When former director Ray shaara was stricken by a stroke in 1977, Newton was asked to step up from the pit, put down his French horn and take over the directorship of the local town band.
Over the years, the Callicoon Center Band has grown by leaps and bounds. For ten consecutive summertime Wednesday evenings starting promptly at 8 p.m., Callicoon Center is the place to be as musicians strike up the band.
During the July 31 performance before a crowd of several hundred, band president Allan Sommer presented a specially embroidered band leaders jacket to Newton in recognition of his quarter of a century as director.
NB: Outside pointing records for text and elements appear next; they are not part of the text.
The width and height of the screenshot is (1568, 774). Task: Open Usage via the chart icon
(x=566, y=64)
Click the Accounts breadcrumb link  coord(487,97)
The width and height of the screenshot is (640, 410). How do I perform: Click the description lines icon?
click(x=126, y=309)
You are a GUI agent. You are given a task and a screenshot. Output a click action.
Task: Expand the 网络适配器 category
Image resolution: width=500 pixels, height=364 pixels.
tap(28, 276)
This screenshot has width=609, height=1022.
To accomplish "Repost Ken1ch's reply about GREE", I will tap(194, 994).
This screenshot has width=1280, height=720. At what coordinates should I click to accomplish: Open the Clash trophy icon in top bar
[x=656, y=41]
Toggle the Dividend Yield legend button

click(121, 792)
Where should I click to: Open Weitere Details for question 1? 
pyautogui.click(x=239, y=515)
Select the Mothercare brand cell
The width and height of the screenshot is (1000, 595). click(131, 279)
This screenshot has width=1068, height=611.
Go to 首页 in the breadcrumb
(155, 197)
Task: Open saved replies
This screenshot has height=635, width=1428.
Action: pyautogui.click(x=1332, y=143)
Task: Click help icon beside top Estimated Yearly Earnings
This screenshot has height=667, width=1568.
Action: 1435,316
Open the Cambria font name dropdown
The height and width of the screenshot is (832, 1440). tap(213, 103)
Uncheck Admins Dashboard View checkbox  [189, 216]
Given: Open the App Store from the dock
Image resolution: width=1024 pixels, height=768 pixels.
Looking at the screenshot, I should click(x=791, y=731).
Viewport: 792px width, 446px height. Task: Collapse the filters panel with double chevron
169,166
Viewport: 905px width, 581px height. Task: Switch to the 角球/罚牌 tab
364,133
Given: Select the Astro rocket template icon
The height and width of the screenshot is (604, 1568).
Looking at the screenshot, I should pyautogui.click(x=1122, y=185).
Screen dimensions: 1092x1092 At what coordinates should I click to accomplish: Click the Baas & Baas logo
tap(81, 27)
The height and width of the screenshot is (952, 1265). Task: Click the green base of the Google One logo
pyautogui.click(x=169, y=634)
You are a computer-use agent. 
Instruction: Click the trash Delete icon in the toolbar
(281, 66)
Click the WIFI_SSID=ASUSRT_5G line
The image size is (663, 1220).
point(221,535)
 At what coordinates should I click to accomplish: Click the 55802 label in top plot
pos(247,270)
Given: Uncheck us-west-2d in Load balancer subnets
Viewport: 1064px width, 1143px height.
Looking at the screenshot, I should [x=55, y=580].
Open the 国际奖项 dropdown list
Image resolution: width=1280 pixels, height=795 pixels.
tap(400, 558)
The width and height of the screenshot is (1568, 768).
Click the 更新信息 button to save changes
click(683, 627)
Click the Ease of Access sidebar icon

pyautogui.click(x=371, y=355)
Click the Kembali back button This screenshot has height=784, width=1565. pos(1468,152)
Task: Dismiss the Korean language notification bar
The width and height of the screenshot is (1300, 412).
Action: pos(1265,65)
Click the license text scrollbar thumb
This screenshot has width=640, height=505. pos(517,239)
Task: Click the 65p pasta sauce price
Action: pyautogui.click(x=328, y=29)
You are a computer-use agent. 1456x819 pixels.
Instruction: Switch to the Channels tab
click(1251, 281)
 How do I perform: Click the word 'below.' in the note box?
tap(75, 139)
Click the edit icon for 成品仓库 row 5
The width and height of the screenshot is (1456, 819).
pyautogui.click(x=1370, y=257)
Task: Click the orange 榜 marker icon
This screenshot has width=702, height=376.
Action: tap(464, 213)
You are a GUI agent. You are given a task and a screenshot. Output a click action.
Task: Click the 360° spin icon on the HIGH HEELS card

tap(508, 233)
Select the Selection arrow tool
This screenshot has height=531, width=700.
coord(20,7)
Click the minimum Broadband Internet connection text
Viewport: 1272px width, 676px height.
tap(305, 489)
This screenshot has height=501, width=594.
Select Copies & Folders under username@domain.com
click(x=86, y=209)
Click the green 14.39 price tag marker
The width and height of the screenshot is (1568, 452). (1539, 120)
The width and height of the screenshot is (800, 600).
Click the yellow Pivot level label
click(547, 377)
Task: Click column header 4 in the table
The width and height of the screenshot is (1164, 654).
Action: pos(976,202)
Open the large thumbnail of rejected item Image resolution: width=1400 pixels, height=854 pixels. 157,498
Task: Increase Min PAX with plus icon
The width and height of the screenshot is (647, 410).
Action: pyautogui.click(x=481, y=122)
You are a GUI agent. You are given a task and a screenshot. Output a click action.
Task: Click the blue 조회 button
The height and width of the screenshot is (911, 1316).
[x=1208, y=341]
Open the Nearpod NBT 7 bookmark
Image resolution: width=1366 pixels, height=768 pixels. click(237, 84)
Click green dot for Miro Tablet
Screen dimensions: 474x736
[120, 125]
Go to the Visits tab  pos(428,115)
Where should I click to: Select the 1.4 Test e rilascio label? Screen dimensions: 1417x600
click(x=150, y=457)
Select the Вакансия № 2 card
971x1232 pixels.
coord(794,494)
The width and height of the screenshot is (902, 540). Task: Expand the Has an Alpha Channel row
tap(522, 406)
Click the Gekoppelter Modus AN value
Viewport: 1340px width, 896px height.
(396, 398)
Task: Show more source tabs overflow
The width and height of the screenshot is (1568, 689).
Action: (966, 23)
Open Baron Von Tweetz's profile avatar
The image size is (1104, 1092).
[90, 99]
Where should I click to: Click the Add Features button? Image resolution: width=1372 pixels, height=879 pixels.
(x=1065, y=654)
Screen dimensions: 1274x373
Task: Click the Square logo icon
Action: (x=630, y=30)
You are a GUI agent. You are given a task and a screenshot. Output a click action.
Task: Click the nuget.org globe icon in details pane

This year marks the 25th anniversary of our directors leadership of the Callicoon Center Band, he said. Before that, he had been a member of the band for several years and had an outstanding reputation as music director at Livingston Manor School. He was much respected by our former leader . . . and when Ray had to step down, we were greatly blessed when Jim accepted the leadership.
Sommer started playing in the Callicoon Center Band at the age of 11 and for the past 60 years has been drumming up a storm.
Years back, we didnt have that many musicians turn out for rehearsals, he recalled. Last week, somebody said they counted 45-46 in the band . . . its just a-growin!
Jim Newton has done a tremendous job, added Sommer. Hes very musical and has a way about him that attracts some very good musicians to our little town band.
Asked what it was like to direct the Callicoon Center Band for 25 summer seasons, Newton replied, Its wonderful . . . the people who volunteer to play here are just great. Its a great mixture of kids, young adults and senior citizens, and the crowd makes it all worth while.
This is the place to be on a Wednesday night, he added.
Jim Newtons plans for the next 25 years?
I always tell people that the only way to get out of this band is feet first, he said with an ear-stretching grin that lit up the stage on a clear summers night.